**Exercise brief:**
Every line below between the line holding "Click the trash delete icon" and the line holding "Given: Click the Insert Function fx icon", inclusive, should be repeated exactly, and all other lines omitted.

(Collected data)
Content starts
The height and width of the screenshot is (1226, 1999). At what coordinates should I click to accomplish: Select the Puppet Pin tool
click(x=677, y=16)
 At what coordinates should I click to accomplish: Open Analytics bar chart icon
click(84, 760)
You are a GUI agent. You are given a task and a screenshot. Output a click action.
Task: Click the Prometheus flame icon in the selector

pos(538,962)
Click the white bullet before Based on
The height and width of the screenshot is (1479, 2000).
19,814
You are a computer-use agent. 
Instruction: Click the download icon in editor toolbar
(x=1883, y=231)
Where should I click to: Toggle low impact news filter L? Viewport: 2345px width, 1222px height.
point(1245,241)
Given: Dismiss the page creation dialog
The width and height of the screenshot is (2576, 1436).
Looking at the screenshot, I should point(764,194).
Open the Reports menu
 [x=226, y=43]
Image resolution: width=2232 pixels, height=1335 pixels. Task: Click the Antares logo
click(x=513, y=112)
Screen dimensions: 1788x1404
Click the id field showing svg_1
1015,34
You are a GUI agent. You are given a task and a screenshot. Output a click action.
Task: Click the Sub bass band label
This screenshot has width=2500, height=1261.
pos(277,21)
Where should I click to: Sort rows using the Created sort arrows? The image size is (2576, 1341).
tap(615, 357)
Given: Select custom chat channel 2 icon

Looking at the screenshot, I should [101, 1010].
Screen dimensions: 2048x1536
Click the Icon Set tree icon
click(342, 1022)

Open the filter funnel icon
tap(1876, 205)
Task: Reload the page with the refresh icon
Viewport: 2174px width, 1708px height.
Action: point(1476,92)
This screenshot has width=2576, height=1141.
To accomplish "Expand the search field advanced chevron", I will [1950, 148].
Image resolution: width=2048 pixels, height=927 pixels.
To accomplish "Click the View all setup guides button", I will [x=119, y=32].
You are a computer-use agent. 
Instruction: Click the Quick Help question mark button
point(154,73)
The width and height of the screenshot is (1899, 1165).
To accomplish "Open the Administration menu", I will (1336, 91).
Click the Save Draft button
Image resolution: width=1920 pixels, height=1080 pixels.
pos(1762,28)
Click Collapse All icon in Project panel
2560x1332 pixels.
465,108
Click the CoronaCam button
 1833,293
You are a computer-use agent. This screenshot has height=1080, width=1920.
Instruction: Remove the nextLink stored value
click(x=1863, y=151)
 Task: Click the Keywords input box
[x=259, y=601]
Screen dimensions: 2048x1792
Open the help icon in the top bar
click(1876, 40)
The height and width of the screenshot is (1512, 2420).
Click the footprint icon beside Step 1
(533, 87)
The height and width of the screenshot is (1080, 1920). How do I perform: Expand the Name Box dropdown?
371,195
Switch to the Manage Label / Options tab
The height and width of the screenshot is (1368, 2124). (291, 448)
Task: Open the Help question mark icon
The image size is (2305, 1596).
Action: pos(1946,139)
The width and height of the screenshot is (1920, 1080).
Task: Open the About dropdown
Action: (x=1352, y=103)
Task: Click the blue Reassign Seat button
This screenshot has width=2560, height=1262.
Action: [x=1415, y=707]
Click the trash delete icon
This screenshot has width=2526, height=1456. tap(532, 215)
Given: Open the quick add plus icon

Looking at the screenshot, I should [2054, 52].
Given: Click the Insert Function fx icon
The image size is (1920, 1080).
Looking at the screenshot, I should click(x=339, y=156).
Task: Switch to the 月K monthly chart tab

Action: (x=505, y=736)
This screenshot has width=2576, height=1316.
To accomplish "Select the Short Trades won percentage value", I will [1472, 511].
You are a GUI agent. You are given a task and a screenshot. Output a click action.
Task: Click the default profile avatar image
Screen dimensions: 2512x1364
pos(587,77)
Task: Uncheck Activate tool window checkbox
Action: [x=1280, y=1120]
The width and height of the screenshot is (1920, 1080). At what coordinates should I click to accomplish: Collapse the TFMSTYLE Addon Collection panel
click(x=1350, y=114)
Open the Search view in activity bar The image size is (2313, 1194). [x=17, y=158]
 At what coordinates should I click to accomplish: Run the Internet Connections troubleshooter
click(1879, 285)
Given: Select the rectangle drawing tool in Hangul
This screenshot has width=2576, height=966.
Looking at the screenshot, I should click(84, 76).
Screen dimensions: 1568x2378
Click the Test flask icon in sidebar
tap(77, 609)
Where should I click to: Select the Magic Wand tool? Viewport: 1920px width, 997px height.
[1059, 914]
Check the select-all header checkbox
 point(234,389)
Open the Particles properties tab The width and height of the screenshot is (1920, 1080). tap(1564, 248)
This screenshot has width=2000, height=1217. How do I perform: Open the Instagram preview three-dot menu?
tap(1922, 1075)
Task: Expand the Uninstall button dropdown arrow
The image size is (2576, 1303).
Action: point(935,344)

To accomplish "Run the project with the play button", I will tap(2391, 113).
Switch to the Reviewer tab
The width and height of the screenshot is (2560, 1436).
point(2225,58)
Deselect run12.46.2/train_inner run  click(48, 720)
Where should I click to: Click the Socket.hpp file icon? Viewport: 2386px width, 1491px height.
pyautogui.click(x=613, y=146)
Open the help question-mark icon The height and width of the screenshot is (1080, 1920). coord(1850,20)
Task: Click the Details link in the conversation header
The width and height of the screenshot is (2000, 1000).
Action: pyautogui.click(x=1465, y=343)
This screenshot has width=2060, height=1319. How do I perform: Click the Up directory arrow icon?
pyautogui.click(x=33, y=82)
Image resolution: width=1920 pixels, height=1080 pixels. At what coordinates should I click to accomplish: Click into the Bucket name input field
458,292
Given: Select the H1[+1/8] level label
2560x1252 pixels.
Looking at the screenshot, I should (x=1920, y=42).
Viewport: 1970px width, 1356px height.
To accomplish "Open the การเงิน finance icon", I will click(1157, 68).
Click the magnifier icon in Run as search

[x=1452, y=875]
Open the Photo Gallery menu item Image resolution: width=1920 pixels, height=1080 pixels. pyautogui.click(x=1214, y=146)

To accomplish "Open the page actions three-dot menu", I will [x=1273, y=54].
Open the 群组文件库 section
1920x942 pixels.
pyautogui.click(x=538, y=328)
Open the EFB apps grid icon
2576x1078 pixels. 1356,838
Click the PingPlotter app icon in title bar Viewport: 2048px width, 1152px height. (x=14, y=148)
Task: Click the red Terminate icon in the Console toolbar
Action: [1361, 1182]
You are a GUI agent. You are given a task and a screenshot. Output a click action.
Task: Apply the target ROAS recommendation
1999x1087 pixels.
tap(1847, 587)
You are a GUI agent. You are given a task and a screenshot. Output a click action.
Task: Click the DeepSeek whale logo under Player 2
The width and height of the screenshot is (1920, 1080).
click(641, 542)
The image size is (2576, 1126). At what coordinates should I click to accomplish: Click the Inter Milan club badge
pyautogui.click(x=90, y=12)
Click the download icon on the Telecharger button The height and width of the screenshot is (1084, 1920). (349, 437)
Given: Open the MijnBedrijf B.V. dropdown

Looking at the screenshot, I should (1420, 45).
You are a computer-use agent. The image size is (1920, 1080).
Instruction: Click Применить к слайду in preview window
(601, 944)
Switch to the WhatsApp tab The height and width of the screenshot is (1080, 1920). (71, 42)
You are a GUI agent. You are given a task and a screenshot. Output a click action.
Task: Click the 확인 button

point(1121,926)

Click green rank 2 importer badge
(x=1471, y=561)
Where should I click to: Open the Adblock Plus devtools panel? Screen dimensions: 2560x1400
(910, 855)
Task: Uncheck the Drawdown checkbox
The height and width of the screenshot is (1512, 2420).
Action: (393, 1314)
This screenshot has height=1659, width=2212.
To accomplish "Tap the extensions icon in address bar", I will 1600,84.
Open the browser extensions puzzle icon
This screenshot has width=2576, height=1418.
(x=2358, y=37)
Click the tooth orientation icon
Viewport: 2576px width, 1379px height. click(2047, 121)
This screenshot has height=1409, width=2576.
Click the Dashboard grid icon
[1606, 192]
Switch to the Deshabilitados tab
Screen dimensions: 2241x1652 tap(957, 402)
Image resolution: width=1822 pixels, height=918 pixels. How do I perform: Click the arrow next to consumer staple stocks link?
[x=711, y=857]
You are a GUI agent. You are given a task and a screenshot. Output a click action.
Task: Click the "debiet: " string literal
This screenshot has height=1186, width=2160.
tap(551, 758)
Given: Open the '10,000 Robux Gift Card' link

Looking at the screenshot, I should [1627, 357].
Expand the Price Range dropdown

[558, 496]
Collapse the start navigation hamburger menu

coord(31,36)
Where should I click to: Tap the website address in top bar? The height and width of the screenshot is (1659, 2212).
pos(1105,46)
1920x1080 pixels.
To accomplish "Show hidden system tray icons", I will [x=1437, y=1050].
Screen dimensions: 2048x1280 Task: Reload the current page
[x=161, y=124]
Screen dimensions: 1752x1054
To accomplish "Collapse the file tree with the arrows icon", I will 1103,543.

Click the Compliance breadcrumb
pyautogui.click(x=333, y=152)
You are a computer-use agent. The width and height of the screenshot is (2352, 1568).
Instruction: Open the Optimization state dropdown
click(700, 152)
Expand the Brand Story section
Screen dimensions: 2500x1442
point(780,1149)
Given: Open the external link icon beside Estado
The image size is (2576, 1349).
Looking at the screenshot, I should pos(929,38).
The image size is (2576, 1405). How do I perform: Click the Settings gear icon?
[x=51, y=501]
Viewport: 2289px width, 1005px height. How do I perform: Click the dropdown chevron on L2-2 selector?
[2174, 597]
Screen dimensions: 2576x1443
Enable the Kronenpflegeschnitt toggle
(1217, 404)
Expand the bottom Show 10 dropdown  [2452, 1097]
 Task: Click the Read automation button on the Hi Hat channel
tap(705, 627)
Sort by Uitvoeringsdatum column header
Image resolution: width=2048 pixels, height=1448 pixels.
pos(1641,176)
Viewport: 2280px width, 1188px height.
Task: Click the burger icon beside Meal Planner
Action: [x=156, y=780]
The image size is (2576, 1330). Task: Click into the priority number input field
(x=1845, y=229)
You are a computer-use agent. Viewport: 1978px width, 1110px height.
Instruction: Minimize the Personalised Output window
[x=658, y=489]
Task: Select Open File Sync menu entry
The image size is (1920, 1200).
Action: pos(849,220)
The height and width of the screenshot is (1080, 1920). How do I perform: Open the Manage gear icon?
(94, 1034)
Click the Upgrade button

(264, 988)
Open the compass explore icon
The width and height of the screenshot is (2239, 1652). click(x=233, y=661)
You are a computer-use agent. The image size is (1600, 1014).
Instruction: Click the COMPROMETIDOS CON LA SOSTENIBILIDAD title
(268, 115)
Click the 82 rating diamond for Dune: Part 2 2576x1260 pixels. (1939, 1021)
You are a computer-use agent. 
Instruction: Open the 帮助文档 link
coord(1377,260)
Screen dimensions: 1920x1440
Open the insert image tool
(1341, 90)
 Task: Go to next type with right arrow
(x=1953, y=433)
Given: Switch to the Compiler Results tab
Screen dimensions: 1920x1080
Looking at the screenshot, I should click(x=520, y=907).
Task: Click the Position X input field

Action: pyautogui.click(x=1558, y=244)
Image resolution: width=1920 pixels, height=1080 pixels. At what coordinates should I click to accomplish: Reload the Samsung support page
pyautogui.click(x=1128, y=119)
Content ends
**Result for this exercise:**
Click the trash delete icon
This screenshot has width=2526, height=1456. tap(532, 215)
Given: Open the quick add plus icon

Looking at the screenshot, I should [2054, 52].
Given: Click the Insert Function fx icon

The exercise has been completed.